Bean sprouts likely source of E. coli crisis

German authorities say enough evidence points towards locally-grown vegetables as source of deadly bacteria.

    German health authorities say locally grown bean sprouts are the most likely cause of the E.coli outbreak that has killed 30 people and sickened nearly 3,000.

    Reinhard Burger, president of the Robert Koch Institute, said people who ate the sprouts were nine times more likely to have symptoms of the bacteria infection than those who did not.

    "In this way it was possible to narrow down epidemiologically the cause of the outbreak of the illness to the consumption of sprouts," he told reporters at a news conference.

    Tests conducted on samples of sprouts have so far come back negative, but authorities believe the pattern of the outbreak produced enough evidence to draw conclusions.

    Andreas Hensel, head of the Risk Assessment agency, said that authorities were lifting the warning against eating cucumbers, tomatoes and lettuce.

    Unanswered questions

    The investigation has focused on an organic sprout farm in the northern state of Lower Saxony, which has been shut down.

    It cultivates sprouts from a variety of products, including lettuce, azuki beans, mung beans, fenugreek, alfafa and lentils.

    The farm has previously said it does not use animal-based fertiliser and could not understand how the bacteria could have developed.

    But officials said infected seeds or poor hygiene may have caused the contamination.

    Stefan Etgeton, head of health for Germany's consumer protection agency, told Al Jazeera that it is still unclear how the bacteria could have entered the sprouts.

    "We don't know how the bacteria got into the sprouts - was it the seed, was it the water, was it some person put it onto the sprouts?

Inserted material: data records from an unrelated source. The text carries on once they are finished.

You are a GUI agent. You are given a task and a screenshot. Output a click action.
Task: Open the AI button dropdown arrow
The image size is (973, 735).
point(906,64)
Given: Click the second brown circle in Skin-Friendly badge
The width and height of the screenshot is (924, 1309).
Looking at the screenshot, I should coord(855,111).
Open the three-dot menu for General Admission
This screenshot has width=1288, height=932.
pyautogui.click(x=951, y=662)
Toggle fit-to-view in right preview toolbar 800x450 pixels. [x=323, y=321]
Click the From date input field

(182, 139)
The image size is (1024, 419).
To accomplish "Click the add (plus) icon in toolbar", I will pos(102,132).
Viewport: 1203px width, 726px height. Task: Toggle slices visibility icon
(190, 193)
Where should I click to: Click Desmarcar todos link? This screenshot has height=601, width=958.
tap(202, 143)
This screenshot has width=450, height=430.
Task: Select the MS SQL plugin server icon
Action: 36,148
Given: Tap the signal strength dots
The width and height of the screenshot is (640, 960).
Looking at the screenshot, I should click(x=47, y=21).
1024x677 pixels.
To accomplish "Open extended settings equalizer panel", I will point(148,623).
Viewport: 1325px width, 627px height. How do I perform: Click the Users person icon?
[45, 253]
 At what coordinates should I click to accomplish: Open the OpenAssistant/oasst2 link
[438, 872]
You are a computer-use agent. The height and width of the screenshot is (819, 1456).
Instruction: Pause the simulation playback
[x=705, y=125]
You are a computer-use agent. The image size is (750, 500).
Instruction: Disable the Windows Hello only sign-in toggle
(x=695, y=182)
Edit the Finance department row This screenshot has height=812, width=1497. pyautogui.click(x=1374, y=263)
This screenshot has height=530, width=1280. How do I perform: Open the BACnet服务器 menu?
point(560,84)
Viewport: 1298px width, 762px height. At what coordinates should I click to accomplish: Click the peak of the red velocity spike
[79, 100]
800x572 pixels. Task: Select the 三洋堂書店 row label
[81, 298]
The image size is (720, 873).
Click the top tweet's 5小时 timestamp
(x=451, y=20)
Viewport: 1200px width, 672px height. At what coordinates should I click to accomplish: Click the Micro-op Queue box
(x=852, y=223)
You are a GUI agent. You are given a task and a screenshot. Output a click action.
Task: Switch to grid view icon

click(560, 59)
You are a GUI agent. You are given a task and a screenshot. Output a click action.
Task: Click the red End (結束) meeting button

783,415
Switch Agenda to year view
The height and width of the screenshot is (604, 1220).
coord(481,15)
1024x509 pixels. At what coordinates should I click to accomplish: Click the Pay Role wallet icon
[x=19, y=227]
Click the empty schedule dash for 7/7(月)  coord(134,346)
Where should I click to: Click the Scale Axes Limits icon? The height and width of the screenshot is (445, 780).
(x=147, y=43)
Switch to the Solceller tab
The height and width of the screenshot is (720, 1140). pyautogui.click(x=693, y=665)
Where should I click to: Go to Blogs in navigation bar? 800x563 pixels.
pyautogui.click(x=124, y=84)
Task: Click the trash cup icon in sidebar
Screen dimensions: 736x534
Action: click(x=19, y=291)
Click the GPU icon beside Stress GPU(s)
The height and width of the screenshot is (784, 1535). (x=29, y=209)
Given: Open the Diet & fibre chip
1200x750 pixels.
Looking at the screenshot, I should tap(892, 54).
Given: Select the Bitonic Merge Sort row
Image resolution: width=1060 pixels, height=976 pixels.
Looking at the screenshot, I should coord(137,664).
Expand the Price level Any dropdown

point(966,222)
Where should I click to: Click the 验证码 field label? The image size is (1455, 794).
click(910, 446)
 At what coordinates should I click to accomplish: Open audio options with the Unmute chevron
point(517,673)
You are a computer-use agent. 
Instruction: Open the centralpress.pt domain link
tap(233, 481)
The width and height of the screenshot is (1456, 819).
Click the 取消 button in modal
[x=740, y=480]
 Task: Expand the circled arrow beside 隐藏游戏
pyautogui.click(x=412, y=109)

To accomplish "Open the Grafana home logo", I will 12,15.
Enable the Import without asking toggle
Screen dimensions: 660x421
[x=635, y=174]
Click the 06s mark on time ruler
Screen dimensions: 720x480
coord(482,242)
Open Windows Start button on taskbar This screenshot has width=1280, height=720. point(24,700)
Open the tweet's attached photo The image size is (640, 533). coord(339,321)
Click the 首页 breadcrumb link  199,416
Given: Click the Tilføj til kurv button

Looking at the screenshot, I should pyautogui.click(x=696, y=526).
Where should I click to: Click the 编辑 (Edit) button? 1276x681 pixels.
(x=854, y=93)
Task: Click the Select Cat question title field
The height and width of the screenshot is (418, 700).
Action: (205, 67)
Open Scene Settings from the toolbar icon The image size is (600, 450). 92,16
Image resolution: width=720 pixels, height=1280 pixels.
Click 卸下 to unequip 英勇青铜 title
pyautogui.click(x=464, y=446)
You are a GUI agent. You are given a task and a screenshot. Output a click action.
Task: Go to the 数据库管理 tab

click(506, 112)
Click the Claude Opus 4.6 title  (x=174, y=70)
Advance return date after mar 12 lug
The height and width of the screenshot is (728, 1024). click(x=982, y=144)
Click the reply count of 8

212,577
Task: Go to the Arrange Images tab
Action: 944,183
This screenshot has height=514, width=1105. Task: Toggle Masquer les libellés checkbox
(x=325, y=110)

    "So we have to examine this and then we can say more about whether this entire company is the source or whether people should keep off sprouts.

    "We know that in 75 per cent of cases we don't find out the sources at all."

    European farmers have lost hundreds of millions of dollars worth of sales due to the warning over salad vegetables, and false accusations that the source came from Spanish cucumbers.

    German authorities later retracted the statement based on subsequent tests, infuriating Madrid and sparking threats of lawsuits. 

    The European Union also criticised Russia for imposing a "disproportionate" blanket ban on vegetable imports from the 27-nation bloc.

    Moscow agreed at a summit with the EU on Friday to lift the ban although it was not immediately clear when the announcement would come into effect.